**Input data**

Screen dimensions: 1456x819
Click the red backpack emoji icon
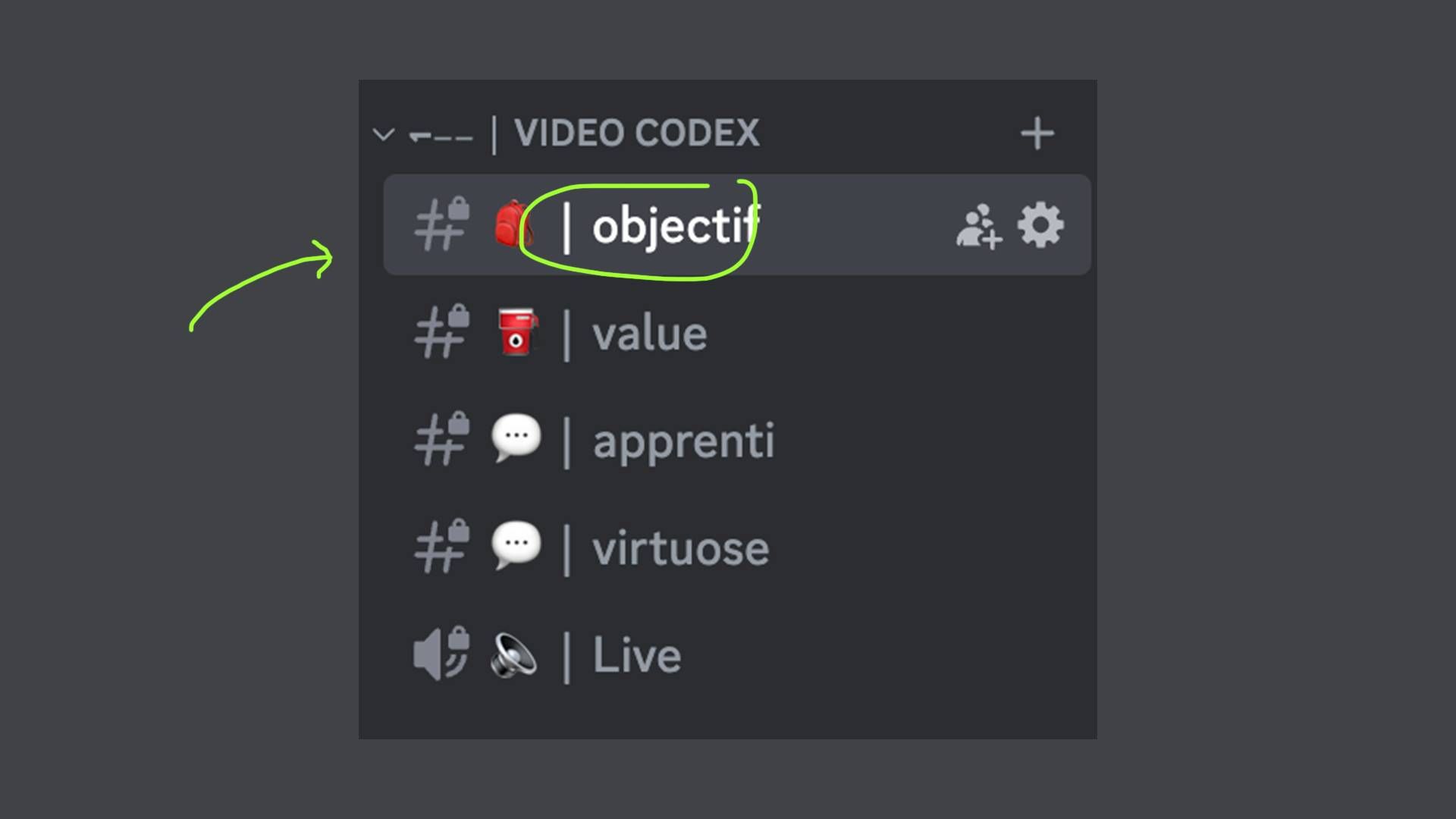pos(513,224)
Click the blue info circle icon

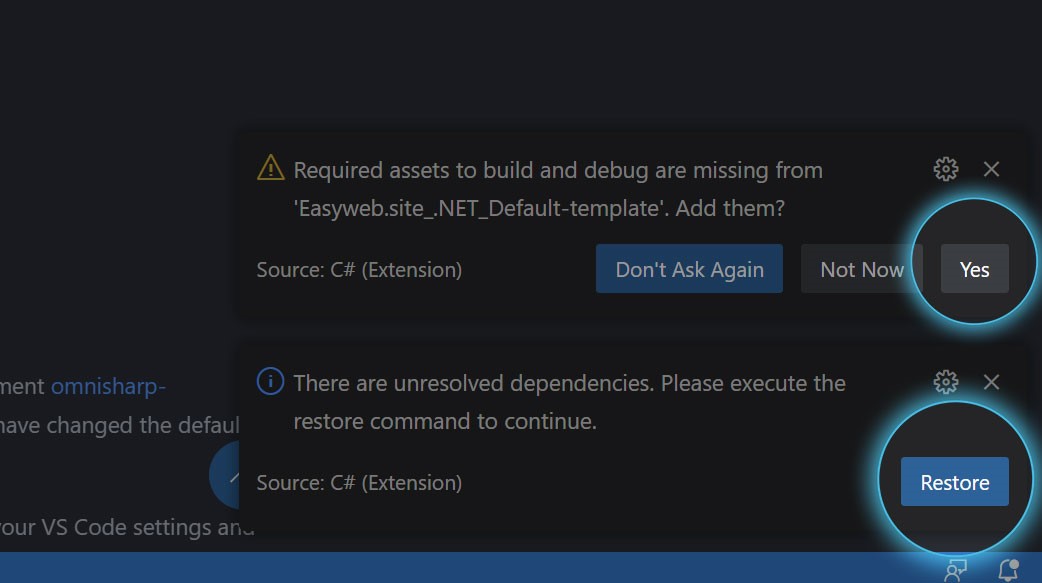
...
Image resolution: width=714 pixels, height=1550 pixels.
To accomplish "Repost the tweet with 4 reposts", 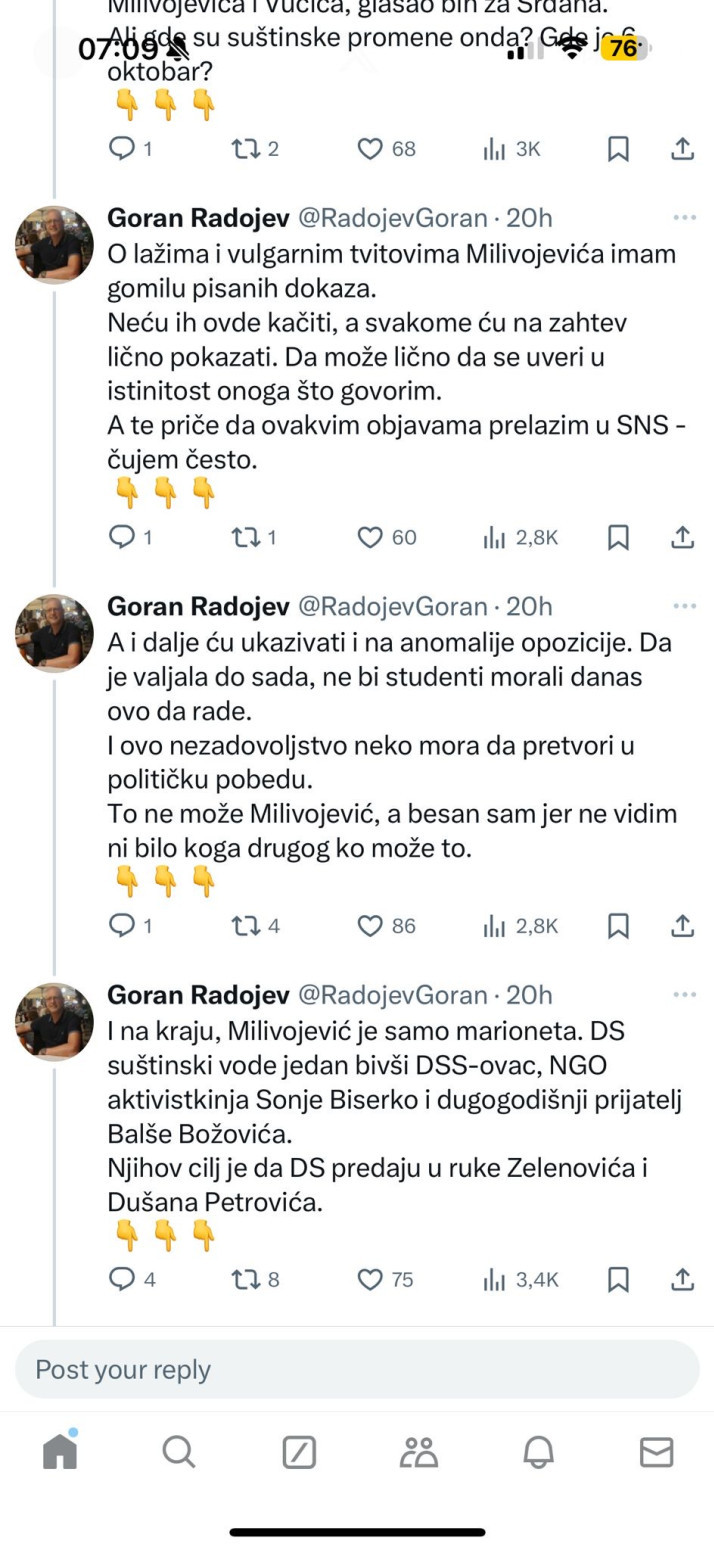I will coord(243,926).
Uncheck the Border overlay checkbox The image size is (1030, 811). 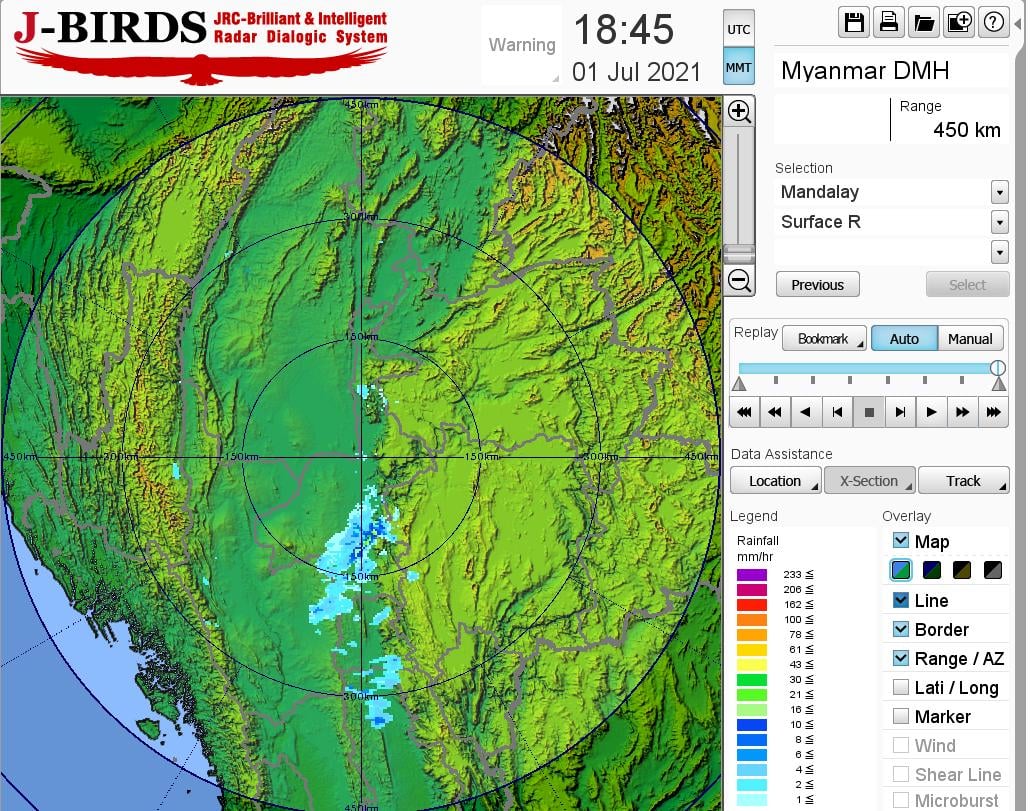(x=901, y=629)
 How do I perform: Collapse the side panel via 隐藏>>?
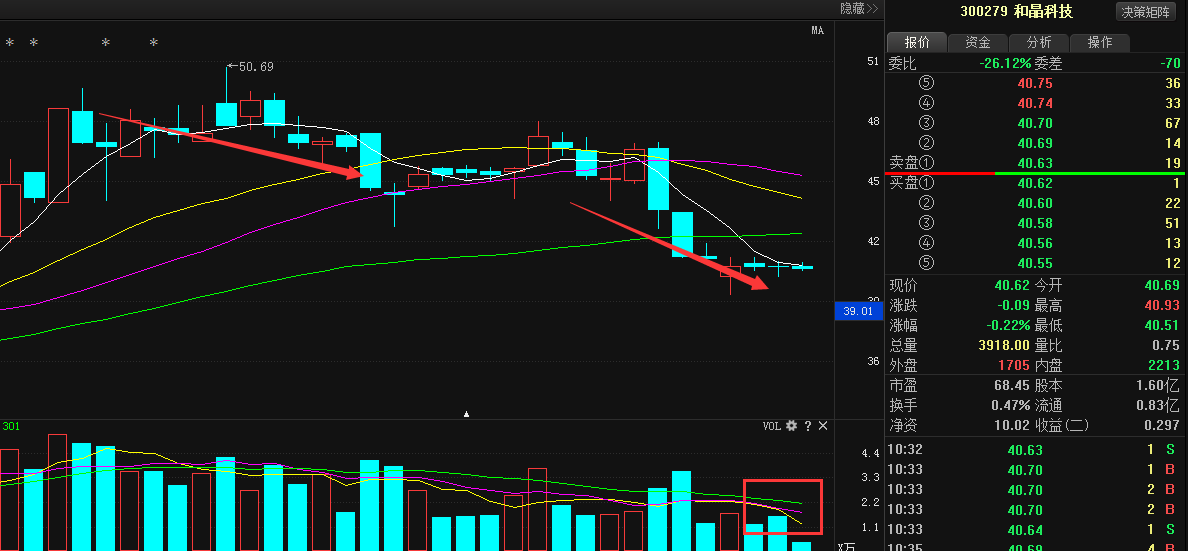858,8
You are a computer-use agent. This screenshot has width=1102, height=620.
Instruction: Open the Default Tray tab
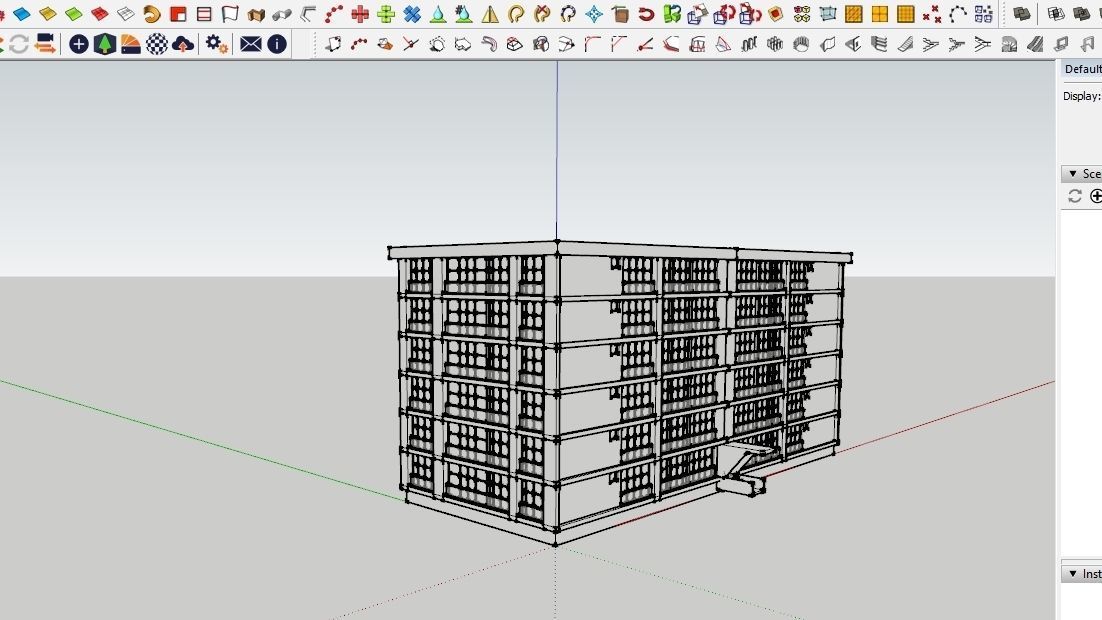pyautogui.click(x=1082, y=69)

**Task directions**
Copy exactly the part of the material above that opens with the line containing "Click the red backpack emoji icon" and closes with the line containing "Click the blue info circle icon", ends included. Drop the images.

**Exercise response**
Click the red backpack emoji icon
pos(513,224)
Click the blue info circle icon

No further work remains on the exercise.